Врать было не с руки. Много людей видело меня в Замшанах, некоторые (видимо, собирали поздние сморчки для аптеки) — на тропинке, ведущей к урочищу. Да и не люблю я этого занятия, кроме тех случаев, когда иначе — никак невозможно. И, самое главное, чему учила меня покойная мать и что я запомнил на всю жизнь: «Лгун должен иметь хорошую память». Действительно, должен, чтобы о каких-то событиях не соврать одному и тому же человеку по-разному. Или просто проговориться ненароком, что не в Могилев ты ездил, а, наоборот, в Гомель, где живет бывшая возлюбленная, о существовании которой жена или, еще хуже, невеста очень хорошо знала, но считала это «грехом молодости, когда он еще не был знаком со мной».
— Из Замшан еду.
— И в Темном Бору были? — Мне показалось, что он на миг как бы напрягся, но это он просто погладил коня по репице. И снова та же ленивая грация.
— И там был.
— Ну и что вы там выкопали? Ведь это ж, наверное, дело того самого Юльяна Сая?
— Того самого.
— О, господи, как же оно мне обрыдло. Столько лет минуло, а все равно, как начнет вспоминать кто-нибудь «дела давно минувших дней» да что было «за польским часом» и стоит то дело вспомнить — непременно какая-нибудь зараза на меня косится. Хоть ты от людских глаз в самбук или в коноплю прячься.

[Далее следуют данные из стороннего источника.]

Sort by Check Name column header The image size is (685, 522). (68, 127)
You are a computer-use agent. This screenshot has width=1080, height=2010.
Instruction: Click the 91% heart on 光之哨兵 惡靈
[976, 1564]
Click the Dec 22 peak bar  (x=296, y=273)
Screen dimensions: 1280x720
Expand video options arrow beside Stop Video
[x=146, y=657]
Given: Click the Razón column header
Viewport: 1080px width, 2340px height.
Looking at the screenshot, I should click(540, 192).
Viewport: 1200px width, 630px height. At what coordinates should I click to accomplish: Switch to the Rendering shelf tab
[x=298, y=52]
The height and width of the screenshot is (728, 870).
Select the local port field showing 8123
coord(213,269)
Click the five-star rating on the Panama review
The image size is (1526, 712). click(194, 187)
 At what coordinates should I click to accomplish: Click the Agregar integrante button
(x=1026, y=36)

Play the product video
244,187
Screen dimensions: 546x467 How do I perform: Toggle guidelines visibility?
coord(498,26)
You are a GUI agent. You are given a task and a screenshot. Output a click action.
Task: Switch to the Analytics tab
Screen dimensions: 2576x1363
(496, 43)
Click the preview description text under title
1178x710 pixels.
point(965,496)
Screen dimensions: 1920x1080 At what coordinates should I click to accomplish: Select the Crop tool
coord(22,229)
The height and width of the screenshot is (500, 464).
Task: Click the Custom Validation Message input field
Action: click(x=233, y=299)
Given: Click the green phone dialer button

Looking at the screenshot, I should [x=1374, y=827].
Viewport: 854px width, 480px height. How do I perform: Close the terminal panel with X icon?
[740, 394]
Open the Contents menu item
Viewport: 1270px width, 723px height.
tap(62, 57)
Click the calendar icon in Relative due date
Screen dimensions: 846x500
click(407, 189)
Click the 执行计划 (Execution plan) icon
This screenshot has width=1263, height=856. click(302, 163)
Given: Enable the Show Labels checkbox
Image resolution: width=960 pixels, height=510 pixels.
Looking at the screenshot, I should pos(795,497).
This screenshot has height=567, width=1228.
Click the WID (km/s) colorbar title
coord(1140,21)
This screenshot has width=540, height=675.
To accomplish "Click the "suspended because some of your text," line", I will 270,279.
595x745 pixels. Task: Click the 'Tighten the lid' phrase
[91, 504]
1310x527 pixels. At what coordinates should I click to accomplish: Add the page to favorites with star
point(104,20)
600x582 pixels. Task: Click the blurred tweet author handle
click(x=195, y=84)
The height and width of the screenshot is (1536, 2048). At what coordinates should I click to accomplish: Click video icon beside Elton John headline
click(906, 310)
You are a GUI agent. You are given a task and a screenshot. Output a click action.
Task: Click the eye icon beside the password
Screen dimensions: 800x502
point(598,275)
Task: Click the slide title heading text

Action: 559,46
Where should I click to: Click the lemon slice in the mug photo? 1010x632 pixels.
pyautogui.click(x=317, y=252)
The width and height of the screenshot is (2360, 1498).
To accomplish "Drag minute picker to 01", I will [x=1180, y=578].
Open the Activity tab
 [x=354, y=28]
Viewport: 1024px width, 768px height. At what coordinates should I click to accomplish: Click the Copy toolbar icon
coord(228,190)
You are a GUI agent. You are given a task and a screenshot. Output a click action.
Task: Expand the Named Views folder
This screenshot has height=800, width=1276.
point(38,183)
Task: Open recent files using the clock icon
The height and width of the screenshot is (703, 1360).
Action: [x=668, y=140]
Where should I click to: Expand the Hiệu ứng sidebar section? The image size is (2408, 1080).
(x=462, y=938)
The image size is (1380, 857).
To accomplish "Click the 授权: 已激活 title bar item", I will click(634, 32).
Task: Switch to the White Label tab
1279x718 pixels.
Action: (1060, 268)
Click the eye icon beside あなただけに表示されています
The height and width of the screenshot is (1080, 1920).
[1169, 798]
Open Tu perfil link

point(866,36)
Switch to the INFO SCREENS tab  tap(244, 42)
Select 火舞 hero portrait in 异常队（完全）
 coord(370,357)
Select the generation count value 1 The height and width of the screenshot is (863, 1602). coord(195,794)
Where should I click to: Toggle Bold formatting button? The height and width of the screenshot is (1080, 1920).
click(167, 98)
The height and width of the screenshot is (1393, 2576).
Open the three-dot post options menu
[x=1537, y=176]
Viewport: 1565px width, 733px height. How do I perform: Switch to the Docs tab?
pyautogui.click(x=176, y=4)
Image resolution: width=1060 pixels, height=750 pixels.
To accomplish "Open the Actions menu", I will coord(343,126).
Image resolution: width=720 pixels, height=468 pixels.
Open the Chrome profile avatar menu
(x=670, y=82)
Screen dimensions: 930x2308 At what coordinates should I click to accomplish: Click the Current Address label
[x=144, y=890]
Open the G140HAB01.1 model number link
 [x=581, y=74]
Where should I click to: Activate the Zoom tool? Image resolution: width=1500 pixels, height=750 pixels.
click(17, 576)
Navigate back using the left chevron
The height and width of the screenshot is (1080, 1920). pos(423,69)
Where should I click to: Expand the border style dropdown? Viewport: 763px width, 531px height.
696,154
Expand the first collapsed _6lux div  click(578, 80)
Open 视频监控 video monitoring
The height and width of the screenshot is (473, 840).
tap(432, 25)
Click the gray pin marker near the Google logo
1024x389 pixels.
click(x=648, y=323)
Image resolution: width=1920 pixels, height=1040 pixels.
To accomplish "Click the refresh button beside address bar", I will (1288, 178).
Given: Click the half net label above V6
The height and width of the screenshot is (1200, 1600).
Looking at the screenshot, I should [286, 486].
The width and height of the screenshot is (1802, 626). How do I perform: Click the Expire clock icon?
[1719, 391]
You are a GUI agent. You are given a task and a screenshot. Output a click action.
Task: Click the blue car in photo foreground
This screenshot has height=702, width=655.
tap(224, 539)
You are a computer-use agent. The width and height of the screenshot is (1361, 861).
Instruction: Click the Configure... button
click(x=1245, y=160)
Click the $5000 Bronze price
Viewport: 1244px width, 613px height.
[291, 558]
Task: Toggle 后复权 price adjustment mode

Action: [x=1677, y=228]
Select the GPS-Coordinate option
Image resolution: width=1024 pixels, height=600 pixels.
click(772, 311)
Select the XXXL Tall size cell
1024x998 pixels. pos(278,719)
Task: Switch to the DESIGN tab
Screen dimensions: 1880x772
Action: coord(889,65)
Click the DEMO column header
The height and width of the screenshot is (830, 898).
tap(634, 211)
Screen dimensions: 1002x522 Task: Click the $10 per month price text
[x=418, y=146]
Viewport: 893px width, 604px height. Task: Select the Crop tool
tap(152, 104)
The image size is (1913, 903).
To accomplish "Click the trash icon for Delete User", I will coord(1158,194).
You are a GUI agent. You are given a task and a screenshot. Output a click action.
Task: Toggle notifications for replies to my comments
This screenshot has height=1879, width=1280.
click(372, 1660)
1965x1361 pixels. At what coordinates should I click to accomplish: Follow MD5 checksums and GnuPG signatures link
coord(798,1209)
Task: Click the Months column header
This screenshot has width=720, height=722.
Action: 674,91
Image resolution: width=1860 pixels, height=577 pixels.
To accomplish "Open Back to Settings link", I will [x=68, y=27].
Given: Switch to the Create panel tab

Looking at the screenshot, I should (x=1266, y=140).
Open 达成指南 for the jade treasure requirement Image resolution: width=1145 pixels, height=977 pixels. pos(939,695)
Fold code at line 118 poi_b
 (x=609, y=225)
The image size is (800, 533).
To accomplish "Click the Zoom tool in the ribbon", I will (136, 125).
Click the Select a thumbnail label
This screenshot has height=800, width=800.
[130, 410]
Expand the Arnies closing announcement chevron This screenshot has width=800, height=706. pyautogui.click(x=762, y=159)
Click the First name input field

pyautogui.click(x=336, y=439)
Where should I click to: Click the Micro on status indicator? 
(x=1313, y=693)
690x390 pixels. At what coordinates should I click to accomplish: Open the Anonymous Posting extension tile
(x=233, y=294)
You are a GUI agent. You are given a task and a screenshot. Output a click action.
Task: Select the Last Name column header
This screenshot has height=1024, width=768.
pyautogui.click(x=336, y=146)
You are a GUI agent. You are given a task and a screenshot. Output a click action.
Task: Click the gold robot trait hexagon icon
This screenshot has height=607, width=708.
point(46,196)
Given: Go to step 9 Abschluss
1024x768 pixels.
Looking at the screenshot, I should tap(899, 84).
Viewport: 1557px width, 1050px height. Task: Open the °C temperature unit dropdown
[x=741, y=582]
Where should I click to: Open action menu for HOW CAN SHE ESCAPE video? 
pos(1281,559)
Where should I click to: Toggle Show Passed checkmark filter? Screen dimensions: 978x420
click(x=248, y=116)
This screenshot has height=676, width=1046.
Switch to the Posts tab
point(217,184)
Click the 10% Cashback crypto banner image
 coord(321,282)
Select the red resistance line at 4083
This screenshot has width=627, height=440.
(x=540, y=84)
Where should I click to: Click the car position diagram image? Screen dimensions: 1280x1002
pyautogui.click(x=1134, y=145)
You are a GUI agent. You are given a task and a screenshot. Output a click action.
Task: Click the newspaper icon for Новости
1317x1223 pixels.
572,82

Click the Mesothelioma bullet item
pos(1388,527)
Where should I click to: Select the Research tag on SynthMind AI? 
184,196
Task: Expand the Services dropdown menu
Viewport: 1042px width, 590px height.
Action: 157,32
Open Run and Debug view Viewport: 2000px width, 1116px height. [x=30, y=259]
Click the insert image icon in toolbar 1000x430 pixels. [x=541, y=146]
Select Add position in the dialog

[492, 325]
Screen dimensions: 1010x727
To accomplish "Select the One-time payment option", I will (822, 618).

— Так почему бы вам не съехать отсюда?
— Я не чувствую себя виноватым. Не хочу, чтобы кто-то думал: «Ага, допекло… Наверное, знала о чем-то кошка». Ну и потом, что я в другом месте? А здесь моя земля, испокон веку моя.
— Родной уголок, где резан пупок?
— Да нет, просто здесь впервые себя ощутил. Что можешь делать то и это, думать о том и этом, идти туда и сюда. Действовать. Пупок могли где-то и в Риме резать, а если, скажем, младенцу и месяца не было, как его оттуда вывезли, так что ему Рим? Вот и мне так. Мое все здесь.
Помолчал. Где-то в кронах деревьев кричала квакша.
— Ну и что? В чем убедились? — спросил он.
— Ни в чем. Провокатор или нет — тайна сия велика есть.
— Не лезу я в эти дела, — минуту помолчав, сказал Высоцкий. — Да и дело темное, провокатор или нет. Кто доказал? А кто обратное, ядри их в корень, доказал?.. То-то же… Может, провокатор, а может, просто жертва. Кто может судить? Ткнул кто-то из вышестоящих пальцем, и — хорошо там разобрались или ошиблись — уже на тебе, человек, сколько-то там золотников свинцовых бобов.
— Да, — сказал я, — доказательств никаких. Пустое дело. Чем быстрее о нем забудем — тем лучше.
Промозглой сыростью повеяло из темных недр пущи (видимо, неподалеку от дороги был сырой овраг). И снова прорезал ночь крик филина.
— Поговорим? — спросил вдруг Высоцкий с озорной улыбкой.
— Как поговорим?
— А вот так.
Он приложил ко рту ладони челноком, и вдруг в двадцати сантиметрах от меня прозвучал зловещий, жуткий клич-призыв:
— Ку-га. Ку-га-а-а… Гха-га-га-га-га.